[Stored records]
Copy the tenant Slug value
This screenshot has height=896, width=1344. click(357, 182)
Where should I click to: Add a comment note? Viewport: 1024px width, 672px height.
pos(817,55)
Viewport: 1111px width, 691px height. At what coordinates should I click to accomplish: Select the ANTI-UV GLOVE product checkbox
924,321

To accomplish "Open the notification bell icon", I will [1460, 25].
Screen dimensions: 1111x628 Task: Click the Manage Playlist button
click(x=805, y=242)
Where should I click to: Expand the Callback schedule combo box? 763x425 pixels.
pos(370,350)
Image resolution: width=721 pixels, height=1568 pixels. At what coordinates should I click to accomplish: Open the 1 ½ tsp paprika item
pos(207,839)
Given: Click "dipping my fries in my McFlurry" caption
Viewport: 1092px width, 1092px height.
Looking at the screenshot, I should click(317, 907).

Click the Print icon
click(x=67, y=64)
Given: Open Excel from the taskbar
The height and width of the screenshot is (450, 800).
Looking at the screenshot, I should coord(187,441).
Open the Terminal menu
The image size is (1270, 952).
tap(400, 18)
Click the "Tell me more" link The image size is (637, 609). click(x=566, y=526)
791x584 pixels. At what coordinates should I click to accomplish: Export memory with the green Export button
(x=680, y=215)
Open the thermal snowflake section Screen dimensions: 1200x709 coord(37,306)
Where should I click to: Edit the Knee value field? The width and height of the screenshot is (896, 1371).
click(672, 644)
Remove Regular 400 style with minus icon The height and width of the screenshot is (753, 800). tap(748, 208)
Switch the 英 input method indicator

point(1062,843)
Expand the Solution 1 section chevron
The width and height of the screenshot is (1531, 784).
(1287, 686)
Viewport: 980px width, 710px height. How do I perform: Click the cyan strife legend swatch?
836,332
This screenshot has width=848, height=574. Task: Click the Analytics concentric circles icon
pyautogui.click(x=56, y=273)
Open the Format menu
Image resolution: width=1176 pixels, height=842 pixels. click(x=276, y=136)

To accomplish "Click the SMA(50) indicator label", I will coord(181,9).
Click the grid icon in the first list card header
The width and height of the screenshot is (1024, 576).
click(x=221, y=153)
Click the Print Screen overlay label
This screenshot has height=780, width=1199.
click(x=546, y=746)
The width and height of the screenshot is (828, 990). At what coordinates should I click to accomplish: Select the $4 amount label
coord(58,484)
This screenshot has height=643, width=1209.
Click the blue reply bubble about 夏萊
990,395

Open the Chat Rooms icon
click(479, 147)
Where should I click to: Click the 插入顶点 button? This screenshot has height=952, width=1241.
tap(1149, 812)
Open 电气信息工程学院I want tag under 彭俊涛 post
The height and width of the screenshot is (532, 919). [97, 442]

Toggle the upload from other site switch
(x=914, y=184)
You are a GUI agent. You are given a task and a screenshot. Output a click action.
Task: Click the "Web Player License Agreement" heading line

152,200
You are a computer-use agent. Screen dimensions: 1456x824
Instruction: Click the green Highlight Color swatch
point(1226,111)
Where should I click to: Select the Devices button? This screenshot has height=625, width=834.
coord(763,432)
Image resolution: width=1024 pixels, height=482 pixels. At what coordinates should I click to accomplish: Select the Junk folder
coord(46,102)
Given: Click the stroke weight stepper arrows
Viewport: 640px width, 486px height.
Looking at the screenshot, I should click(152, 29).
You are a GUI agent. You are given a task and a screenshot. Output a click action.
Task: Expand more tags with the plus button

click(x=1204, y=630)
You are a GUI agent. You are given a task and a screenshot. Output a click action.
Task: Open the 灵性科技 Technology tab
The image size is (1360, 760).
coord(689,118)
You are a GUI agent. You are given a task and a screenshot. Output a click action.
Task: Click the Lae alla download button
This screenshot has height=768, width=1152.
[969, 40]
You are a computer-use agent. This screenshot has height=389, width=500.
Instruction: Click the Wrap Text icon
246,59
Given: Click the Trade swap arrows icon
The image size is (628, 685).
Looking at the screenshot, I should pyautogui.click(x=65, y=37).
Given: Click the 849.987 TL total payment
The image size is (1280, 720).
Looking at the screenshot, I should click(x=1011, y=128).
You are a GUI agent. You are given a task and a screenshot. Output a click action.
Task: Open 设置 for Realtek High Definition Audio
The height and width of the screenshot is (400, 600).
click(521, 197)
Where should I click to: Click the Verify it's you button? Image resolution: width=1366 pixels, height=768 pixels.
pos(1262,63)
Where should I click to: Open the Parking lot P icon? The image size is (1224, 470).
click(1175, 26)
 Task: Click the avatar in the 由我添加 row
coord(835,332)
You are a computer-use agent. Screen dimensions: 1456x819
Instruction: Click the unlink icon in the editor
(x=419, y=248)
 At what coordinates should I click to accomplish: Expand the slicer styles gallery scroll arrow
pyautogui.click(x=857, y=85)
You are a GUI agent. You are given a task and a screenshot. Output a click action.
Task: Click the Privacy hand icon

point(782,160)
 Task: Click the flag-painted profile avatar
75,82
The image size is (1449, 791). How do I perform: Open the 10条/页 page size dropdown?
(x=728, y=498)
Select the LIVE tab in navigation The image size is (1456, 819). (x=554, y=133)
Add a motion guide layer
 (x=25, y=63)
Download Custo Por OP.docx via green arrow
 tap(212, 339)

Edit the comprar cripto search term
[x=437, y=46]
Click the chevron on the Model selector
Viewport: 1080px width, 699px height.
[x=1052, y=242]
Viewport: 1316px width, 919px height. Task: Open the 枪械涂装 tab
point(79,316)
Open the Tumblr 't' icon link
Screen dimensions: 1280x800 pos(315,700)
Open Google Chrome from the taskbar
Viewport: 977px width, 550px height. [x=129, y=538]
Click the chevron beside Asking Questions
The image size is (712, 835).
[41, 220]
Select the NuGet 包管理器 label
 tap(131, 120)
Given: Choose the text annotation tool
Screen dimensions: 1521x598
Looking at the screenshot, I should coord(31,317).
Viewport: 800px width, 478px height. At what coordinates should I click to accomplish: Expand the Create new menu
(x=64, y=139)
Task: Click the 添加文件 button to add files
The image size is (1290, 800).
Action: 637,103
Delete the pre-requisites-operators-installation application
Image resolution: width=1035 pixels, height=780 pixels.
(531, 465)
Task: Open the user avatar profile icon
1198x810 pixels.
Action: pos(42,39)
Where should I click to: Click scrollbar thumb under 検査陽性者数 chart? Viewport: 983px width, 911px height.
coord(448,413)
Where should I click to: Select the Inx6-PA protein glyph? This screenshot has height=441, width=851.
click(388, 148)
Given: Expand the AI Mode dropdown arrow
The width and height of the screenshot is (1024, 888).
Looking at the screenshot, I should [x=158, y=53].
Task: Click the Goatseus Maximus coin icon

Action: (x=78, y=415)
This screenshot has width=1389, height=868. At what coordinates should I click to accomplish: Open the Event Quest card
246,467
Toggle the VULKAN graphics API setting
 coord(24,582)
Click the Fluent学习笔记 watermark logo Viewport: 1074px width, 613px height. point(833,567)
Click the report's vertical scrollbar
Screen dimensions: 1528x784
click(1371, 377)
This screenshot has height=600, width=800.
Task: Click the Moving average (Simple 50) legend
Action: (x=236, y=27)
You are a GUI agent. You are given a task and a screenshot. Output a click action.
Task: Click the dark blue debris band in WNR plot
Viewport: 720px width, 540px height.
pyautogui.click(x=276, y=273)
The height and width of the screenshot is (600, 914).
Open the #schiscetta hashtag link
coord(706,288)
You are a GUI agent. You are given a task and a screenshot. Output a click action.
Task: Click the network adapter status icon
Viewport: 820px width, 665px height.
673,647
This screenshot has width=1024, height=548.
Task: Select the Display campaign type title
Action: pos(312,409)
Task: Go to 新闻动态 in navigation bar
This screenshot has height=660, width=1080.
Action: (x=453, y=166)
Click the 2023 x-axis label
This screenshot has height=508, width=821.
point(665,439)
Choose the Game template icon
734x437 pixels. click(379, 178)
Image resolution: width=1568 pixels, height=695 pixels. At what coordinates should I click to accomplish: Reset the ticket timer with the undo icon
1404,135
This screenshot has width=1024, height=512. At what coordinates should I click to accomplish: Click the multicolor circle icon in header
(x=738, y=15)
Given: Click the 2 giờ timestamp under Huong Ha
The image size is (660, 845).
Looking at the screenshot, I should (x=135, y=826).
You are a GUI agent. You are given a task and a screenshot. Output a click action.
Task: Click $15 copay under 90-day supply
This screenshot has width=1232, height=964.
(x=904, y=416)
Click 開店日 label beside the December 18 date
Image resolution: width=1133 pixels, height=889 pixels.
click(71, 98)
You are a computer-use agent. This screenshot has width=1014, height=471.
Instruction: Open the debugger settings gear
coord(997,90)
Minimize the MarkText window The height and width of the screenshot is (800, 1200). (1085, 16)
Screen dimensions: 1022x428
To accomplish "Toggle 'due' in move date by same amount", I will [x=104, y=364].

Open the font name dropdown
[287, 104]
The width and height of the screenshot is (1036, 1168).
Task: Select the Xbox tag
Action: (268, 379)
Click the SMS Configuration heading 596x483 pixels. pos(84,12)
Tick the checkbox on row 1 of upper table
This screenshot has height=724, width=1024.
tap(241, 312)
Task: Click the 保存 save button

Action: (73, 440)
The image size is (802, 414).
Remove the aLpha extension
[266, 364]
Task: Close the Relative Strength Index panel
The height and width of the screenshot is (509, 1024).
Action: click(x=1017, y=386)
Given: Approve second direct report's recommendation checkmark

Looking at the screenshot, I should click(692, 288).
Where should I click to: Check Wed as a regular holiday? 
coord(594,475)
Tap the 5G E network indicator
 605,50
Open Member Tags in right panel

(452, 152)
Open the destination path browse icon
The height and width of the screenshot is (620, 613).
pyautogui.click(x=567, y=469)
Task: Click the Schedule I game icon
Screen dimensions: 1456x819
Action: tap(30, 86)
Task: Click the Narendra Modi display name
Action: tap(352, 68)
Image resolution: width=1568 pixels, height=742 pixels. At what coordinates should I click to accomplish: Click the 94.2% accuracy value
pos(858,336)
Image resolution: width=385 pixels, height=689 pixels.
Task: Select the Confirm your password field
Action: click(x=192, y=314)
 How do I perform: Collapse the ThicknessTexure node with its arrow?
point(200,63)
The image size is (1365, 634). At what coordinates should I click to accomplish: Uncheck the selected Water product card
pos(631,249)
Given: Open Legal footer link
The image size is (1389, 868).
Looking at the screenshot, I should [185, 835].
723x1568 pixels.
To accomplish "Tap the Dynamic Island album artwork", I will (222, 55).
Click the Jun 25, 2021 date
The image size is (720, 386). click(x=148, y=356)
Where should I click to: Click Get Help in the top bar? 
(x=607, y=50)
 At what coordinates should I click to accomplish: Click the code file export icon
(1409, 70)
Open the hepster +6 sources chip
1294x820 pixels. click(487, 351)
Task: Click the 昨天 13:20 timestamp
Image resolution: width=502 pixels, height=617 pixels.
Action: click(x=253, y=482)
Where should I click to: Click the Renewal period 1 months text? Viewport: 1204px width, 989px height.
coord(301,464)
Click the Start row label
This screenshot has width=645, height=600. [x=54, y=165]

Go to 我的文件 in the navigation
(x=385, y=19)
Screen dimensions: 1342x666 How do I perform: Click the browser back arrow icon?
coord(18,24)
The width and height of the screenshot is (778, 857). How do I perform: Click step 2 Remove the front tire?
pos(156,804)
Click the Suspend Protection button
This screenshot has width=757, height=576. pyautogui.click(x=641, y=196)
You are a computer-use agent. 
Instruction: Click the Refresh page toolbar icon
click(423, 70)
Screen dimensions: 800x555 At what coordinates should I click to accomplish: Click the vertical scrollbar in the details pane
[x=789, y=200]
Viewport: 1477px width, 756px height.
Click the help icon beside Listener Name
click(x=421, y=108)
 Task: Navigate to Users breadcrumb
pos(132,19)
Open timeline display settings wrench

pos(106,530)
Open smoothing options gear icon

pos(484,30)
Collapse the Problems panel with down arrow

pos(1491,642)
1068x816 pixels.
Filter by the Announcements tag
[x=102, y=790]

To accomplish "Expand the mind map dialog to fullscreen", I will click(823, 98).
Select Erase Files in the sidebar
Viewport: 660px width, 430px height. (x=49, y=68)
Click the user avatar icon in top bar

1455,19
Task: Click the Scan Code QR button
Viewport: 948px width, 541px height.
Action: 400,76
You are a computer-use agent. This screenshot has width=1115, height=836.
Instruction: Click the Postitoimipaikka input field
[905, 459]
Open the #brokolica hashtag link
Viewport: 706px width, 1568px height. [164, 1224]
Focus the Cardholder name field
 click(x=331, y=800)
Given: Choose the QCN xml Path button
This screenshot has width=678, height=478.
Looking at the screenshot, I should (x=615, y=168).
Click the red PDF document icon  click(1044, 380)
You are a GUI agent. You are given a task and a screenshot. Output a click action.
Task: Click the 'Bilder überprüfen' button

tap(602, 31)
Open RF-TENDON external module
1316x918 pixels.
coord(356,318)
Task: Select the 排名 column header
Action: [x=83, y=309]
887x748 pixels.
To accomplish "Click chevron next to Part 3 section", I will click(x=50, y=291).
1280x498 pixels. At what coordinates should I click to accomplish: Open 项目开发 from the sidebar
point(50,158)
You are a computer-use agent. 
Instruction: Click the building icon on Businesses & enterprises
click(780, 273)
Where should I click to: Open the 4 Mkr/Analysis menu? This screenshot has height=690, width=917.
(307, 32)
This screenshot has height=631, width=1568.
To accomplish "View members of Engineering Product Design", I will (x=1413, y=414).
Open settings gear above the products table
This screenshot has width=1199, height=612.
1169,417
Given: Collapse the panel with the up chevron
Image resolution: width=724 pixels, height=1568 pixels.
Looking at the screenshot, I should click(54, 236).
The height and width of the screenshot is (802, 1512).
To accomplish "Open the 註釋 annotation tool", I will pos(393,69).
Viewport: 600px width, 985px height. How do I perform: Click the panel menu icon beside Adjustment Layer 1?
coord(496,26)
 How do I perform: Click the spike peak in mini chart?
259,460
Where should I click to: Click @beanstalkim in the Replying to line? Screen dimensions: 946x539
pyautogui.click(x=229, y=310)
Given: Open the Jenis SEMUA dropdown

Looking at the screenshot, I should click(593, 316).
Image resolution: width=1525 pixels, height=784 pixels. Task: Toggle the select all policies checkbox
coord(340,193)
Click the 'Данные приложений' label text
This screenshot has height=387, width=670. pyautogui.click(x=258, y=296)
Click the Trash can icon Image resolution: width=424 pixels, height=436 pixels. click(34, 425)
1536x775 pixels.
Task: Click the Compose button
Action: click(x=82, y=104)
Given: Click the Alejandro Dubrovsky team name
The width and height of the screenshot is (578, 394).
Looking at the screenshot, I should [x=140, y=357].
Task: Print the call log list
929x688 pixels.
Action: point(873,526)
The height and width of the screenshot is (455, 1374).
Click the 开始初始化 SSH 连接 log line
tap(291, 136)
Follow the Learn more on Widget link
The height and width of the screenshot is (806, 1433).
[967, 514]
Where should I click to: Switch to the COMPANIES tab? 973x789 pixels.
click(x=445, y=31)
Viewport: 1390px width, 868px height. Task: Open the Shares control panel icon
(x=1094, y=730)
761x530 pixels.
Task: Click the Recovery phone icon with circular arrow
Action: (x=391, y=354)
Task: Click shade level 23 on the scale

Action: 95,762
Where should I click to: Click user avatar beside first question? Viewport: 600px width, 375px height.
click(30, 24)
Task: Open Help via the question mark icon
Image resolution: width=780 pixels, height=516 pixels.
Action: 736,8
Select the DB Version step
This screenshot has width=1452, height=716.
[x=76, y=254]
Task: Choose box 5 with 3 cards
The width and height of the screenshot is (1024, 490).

> Goal of the exercise: Could you give the number of lines in the data above that contain the string "timestamp", with no other words?

> Exercise response: 2